Given records:
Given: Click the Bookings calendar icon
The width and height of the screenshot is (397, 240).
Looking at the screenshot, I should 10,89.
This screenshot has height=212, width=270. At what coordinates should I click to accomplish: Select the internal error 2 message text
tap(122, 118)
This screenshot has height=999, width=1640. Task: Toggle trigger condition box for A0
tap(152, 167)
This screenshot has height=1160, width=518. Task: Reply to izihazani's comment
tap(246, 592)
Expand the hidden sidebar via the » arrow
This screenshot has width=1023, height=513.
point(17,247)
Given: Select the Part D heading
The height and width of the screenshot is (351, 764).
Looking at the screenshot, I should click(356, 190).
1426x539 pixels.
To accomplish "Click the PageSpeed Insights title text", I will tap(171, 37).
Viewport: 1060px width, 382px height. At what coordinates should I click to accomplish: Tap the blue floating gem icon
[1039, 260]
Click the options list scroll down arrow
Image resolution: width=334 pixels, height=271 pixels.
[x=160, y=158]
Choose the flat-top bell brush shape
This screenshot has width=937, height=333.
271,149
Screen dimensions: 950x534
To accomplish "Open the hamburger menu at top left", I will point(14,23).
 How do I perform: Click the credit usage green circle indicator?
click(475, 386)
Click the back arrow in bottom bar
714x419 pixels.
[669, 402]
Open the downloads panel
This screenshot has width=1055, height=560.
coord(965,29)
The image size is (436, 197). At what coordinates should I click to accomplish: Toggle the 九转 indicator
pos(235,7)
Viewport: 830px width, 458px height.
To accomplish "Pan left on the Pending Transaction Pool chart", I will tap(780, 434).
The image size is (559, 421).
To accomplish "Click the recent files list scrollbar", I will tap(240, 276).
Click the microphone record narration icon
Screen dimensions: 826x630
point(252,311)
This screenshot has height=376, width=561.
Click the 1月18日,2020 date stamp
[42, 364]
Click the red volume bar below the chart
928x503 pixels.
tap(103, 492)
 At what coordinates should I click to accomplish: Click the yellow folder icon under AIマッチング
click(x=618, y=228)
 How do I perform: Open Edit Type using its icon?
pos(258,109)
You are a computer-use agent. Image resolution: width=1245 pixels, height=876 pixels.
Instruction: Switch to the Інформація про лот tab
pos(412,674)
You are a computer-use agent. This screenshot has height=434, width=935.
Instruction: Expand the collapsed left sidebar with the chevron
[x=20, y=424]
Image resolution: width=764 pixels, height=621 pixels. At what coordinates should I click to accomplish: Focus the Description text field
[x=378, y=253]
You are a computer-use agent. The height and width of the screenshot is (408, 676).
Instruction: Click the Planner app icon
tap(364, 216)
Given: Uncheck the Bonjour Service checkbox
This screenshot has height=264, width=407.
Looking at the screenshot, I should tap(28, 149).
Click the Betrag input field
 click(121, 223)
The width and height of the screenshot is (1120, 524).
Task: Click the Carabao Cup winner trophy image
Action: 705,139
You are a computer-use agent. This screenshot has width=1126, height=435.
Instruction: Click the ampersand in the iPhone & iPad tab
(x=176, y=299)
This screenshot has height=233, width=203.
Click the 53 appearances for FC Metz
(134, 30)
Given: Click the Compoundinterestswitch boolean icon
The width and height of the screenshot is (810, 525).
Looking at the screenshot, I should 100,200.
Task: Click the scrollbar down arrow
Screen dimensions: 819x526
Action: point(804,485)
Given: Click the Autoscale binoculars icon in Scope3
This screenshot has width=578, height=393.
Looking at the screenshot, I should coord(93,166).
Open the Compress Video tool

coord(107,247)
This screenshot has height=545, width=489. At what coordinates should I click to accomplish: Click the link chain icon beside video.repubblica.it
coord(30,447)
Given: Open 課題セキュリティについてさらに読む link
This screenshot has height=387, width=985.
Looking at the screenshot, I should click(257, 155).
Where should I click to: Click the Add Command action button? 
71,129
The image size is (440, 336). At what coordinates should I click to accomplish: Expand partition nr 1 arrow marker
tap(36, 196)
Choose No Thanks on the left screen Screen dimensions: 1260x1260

Aim of the task:
Please write out the records from above, keeping every line exact.

Your response:
Given: Click the Bookings calendar icon
The width and height of the screenshot is (397, 240).
Looking at the screenshot, I should 10,89.
This screenshot has height=212, width=270. At what coordinates should I click to accomplish: Select the internal error 2 message text
tap(122, 118)
This screenshot has height=999, width=1640. Task: Toggle trigger condition box for A0
tap(152, 167)
This screenshot has height=1160, width=518. Task: Reply to izihazani's comment
tap(246, 592)
Expand the hidden sidebar via the » arrow
This screenshot has width=1023, height=513.
point(17,247)
Given: Select the Part D heading
The height and width of the screenshot is (351, 764).
Looking at the screenshot, I should click(356, 190).
1426x539 pixels.
To accomplish "Click the PageSpeed Insights title text", I will tap(171, 37).
Viewport: 1060px width, 382px height. At what coordinates should I click to accomplish: Tap the blue floating gem icon
[1039, 260]
Click the options list scroll down arrow
Image resolution: width=334 pixels, height=271 pixels.
[x=160, y=158]
Choose the flat-top bell brush shape
This screenshot has width=937, height=333.
271,149
Screen dimensions: 950x534
To accomplish "Open the hamburger menu at top left", I will point(14,23).
 How do I perform: Click the credit usage green circle indicator?
click(475, 386)
Click the back arrow in bottom bar
714x419 pixels.
[669, 402]
Open the downloads panel
This screenshot has width=1055, height=560.
coord(965,29)
The image size is (436, 197). At what coordinates should I click to accomplish: Toggle the 九转 indicator
pos(235,7)
Viewport: 830px width, 458px height.
To accomplish "Pan left on the Pending Transaction Pool chart", I will tap(780, 434).
The image size is (559, 421).
To accomplish "Click the recent files list scrollbar", I will tap(240, 276).
Click the microphone record narration icon
Screen dimensions: 826x630
point(252,311)
This screenshot has height=376, width=561.
Click the 1月18日,2020 date stamp
[42, 364]
Click the red volume bar below the chart
928x503 pixels.
tap(103, 492)
 At what coordinates should I click to accomplish: Click the yellow folder icon under AIマッチング
click(x=618, y=228)
 How do I perform: Open Edit Type using its icon?
pos(258,109)
You are a computer-use agent. Image resolution: width=1245 pixels, height=876 pixels.
Instruction: Switch to the Інформація про лот tab
pos(412,674)
You are a computer-use agent. This screenshot has height=434, width=935.
Instruction: Expand the collapsed left sidebar with the chevron
[x=20, y=424]
Image resolution: width=764 pixels, height=621 pixels. At what coordinates should I click to accomplish: Focus the Description text field
[x=378, y=253]
You are a computer-use agent. The height and width of the screenshot is (408, 676).
Instruction: Click the Planner app icon
tap(364, 216)
Given: Uncheck the Bonjour Service checkbox
This screenshot has height=264, width=407.
Looking at the screenshot, I should tap(28, 149).
Click the Betrag input field
 click(121, 223)
The width and height of the screenshot is (1120, 524).
Task: Click the Carabao Cup winner trophy image
Action: 705,139
You are a computer-use agent. This screenshot has width=1126, height=435.
Instruction: Click the ampersand in the iPhone & iPad tab
(x=176, y=299)
This screenshot has height=233, width=203.
Click the 53 appearances for FC Metz
(134, 30)
Given: Click the Compoundinterestswitch boolean icon
The width and height of the screenshot is (810, 525).
Looking at the screenshot, I should 100,200.
Task: Click the scrollbar down arrow
Screen dimensions: 819x526
Action: point(804,485)
Given: Click the Autoscale binoculars icon in Scope3
This screenshot has width=578, height=393.
Looking at the screenshot, I should coord(93,166).
Open the Compress Video tool

coord(107,247)
This screenshot has height=545, width=489. At what coordinates should I click to accomplish: Click the link chain icon beside video.repubblica.it
coord(30,447)
Given: Open 課題セキュリティについてさらに読む link
This screenshot has height=387, width=985.
Looking at the screenshot, I should click(257, 155).
Where should I click to: Click the Add Command action button? 
71,129
The image size is (440, 336). At what coordinates should I click to accomplish: Expand partition nr 1 arrow marker
tap(36, 196)
Choose No Thanks on the left screen Screen dimensions: 1260x1260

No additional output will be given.